··· MATERIAL FOR THIS TASK

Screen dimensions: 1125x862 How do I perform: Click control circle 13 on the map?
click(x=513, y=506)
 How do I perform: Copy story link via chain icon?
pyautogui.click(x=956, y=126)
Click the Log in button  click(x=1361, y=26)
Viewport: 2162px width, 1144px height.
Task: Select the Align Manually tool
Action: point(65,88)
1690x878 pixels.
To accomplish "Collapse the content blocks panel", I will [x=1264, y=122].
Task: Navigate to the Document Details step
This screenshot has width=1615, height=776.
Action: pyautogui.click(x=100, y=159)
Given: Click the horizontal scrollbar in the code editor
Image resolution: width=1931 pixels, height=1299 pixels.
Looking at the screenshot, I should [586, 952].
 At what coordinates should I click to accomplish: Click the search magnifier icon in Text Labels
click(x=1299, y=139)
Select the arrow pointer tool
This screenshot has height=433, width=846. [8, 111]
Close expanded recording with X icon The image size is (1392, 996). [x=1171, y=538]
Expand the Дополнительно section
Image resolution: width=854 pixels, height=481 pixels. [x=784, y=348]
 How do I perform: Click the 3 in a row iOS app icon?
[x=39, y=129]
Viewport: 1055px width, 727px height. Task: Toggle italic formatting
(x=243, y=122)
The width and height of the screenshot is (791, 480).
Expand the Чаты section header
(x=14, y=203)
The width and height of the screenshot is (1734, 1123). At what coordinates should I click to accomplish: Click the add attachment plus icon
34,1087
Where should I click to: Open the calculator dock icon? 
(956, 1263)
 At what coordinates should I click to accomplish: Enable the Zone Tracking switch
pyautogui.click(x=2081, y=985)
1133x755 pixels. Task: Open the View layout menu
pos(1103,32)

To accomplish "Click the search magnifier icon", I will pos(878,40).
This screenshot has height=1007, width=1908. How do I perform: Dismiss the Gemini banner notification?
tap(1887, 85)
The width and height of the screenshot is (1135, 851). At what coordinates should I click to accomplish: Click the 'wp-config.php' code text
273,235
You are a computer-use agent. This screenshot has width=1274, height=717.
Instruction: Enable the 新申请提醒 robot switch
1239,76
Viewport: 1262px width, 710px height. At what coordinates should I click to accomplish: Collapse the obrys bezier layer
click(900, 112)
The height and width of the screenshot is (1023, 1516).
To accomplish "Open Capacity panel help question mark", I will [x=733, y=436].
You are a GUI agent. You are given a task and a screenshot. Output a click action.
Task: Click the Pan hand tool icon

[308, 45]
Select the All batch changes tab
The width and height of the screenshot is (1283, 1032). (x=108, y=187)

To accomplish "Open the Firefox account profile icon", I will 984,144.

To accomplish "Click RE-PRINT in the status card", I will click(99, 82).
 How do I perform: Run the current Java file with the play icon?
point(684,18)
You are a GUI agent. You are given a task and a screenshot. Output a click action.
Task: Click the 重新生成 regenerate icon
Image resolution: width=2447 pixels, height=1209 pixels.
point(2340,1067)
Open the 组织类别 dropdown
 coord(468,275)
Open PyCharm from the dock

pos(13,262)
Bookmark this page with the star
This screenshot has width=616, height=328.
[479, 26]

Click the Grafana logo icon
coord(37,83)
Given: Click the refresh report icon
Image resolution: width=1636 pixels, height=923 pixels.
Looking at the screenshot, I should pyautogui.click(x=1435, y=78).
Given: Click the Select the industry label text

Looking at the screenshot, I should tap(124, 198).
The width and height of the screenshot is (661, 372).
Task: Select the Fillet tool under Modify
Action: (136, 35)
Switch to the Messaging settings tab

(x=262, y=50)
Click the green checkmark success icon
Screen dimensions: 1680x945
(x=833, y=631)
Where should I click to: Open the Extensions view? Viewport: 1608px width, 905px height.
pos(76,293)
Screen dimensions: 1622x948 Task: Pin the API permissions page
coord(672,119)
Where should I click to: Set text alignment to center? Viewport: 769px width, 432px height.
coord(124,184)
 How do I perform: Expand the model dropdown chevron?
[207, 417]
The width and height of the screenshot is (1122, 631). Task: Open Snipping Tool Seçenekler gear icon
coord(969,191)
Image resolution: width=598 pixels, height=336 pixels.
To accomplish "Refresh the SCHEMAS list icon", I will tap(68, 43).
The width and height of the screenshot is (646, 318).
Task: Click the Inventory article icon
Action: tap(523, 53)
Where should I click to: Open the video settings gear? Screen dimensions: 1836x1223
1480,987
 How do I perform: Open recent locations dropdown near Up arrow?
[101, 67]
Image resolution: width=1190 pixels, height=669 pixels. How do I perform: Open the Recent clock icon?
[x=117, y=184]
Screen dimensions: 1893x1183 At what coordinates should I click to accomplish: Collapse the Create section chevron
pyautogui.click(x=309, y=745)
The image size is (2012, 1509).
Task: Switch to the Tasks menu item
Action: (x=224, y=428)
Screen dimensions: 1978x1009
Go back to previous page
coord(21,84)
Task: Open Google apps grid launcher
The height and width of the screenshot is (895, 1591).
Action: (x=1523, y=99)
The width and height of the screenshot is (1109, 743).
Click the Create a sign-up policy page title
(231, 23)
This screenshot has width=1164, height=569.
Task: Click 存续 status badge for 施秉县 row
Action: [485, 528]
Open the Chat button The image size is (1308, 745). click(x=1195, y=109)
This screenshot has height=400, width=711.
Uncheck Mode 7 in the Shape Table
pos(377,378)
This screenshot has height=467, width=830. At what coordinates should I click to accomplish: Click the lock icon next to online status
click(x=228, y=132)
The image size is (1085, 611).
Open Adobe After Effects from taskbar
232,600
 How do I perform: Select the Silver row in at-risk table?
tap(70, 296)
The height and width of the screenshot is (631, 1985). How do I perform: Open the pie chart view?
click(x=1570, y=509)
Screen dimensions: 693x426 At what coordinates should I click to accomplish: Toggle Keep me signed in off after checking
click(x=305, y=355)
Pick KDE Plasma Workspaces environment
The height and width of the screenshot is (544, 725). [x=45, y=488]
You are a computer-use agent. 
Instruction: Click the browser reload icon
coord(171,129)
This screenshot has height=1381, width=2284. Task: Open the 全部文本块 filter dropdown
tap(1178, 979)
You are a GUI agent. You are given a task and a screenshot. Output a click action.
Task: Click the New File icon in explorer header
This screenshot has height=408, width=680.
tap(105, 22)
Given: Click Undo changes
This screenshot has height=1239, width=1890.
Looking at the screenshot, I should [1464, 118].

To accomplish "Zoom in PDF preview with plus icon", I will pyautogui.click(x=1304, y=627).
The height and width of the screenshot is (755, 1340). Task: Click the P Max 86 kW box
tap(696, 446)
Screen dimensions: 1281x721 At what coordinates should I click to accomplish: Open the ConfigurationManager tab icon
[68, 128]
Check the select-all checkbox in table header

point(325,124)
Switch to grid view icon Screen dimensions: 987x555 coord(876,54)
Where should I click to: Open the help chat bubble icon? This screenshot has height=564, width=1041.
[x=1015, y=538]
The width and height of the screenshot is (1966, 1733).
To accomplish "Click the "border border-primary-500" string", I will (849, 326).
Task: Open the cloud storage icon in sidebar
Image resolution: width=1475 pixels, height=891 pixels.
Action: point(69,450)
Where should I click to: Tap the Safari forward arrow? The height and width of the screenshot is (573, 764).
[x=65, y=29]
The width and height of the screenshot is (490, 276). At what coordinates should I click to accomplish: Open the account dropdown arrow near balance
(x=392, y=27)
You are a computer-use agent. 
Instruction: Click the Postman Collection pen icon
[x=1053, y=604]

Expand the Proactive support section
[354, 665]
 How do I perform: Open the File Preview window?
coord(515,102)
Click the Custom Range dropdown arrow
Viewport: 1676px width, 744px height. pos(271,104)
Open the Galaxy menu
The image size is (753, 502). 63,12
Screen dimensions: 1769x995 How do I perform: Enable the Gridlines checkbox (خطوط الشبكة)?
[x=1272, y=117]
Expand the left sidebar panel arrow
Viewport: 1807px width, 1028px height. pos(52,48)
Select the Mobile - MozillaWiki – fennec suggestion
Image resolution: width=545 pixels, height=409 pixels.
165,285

······

* WHAT IS REQUIRED
From the entries above, print the lines beginning at the one with "Screen dimensions: 1893x1183" and stopping after the one with "The width and height of the screenshot is (1109, 743).", exactly as written and with nothing else.

* EXERCISE OUTPUT
Screen dimensions: 1893x1183 At what coordinates should I click to accomplish: Collapse the Create section chevron
pyautogui.click(x=309, y=745)
The image size is (2012, 1509).
Task: Switch to the Tasks menu item
Action: (x=224, y=428)
Screen dimensions: 1978x1009
Go back to previous page
coord(21,84)
Task: Open Google apps grid launcher
The height and width of the screenshot is (895, 1591).
Action: (x=1523, y=99)
The width and height of the screenshot is (1109, 743).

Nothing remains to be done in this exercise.